California Institute for Biomedical Research
California Institute for Biomedical Research is a company.
Financial History
Leadership Team
Key people at California Institute for Biomedical Research.
California Institute for Biomedical Research is a company.
Key people at California Institute for Biomedical Research.
The California Institute for Biomedical Research (Calibr), now known as Calibr-Skaggs Institute for Innovative Medicines, is an independent nonprofit translational research institute founded in 2012 to accelerate the development of new medicines addressing unmet medical needs.[1][2][3] It operates as the drug discovery and development division of Scripps Research, leveraging a self-sustaining "evergreen" model where revenues from commercial partnerships are reinvested into preclinical and clinical research across diseases like cancer, autoimmunity, infectious diseases, and neurodegeneration.[1][3][4] Calibr bridges basic research to clinic-ready therapeutics, including small molecules, peptides, biotherapeutics, and cell therapies, through collaborations with global researchers and industry partners, fostering innovation in a 50,000-square-foot La Jolla facility housing over 130 scientists.[1][3]

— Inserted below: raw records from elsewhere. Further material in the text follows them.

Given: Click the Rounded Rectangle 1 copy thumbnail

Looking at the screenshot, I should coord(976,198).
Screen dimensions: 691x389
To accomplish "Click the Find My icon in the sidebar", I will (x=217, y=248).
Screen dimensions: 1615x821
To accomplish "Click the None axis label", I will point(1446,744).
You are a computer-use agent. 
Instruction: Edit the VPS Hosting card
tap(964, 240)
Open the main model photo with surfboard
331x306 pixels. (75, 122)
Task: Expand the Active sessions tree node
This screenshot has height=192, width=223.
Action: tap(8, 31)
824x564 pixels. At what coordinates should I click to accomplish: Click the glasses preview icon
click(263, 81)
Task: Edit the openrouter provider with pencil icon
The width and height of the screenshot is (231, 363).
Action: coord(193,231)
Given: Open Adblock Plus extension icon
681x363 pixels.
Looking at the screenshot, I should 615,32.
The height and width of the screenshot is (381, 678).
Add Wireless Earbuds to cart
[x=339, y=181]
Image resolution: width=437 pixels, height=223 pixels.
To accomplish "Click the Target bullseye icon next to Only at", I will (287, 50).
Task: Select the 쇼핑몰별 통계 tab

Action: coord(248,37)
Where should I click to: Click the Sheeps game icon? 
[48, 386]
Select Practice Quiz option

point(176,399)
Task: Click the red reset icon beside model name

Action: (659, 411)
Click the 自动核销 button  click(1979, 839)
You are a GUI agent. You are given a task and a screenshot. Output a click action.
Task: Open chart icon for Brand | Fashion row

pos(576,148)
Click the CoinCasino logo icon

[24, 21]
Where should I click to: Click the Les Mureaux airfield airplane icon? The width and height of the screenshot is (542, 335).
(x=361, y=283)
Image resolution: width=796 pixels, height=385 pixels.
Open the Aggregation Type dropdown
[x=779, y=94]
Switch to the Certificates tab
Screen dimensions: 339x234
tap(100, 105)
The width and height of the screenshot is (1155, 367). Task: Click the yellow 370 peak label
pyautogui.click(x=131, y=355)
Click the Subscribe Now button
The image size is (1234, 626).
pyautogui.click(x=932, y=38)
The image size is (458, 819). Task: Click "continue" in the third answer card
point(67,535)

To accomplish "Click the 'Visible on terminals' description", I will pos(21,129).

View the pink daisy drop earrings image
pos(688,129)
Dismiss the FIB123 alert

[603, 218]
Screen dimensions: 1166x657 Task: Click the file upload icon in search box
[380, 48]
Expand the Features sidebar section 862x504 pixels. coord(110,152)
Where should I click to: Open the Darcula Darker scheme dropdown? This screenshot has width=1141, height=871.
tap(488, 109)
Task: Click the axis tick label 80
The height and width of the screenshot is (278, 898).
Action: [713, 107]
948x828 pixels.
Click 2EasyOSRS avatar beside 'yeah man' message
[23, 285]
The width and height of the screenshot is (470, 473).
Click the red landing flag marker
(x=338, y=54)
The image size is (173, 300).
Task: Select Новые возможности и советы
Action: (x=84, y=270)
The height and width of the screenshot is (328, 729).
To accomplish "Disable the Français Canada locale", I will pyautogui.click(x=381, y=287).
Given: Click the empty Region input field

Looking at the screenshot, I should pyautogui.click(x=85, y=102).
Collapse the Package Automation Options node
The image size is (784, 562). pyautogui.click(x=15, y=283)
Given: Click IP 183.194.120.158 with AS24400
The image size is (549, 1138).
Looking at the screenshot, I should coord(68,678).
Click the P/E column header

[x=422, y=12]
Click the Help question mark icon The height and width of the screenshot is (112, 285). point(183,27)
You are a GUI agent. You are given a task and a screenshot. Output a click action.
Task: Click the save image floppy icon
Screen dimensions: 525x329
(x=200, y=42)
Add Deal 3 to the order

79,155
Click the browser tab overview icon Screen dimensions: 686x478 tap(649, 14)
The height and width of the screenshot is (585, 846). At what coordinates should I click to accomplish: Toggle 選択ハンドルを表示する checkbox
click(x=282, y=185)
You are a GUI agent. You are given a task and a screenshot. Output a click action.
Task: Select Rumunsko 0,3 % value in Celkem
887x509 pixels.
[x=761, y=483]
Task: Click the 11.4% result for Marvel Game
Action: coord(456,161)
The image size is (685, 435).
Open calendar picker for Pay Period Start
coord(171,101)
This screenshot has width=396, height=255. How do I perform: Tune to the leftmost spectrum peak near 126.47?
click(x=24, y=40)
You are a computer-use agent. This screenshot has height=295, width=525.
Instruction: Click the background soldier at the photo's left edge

Calibr was established in 2012 by Dr. Peter G. Schultz, a renowned chemist and Institute Director, as an independent nonprofit to translate academic discoveries into viable drugs more efficiently than traditional models.[1][2][4] Schultz, who later became CEO of Scripps Research in 2015, built on prior collaborations, leading to a strategic affiliation in October 2016 where Calibr integrated as Scripps' drug discovery arm.[3][4] This evolution shifted Calibr from standalone operations to a division within the larger Scripps ecosystem, enhancing resources while maintaining its focus on bold, high-impact projects; early milestones included antibody platforms for chronic diseases and cancer immunotherapies.[4]
Calibr rides the wave of translational biomedicine, where AI-driven discovery and precision therapies demand faster bridges from lab to clinic amid rising chronic disease burdens and post-pandemic focus on neglected infections.[3] Its timing aligns with biotech's shift toward nonprofit hybrids, countering Big Pharma's risk aversion by de-risking novel mechanisms—Scripps' 1,100+ patents and 11 FDA-approved drugs underscore this ecosystem influence.[4] Market forces like aging populations and antimicrobial resistance favor Calibr's agile model, which has spun insights into 50+ companies via Scripps, amplifying startup momentum in San Diego's biotech hub.[1][4]
Calibr-Skaggs is poised to expand its pipeline through deeper AI integration and global partnerships, targeting Phase II/III trials in oncology and rare diseases while scaling its evergreen model for sustainability.[3][5] Trends like cell/gene therapies and multi-omics will shape its trajectory, potentially yielding more spinouts amid biotech funding rebounds. Its influence may evolve by setting a blueprint for nonprofit drug engines, reinforcing Scripps' leadership and delivering therapies that outpace for-profit timelines—ultimately proving nonprofits can sustain biomedical acceleration.[1][3]
Key people at California Institute for Biomedical Research.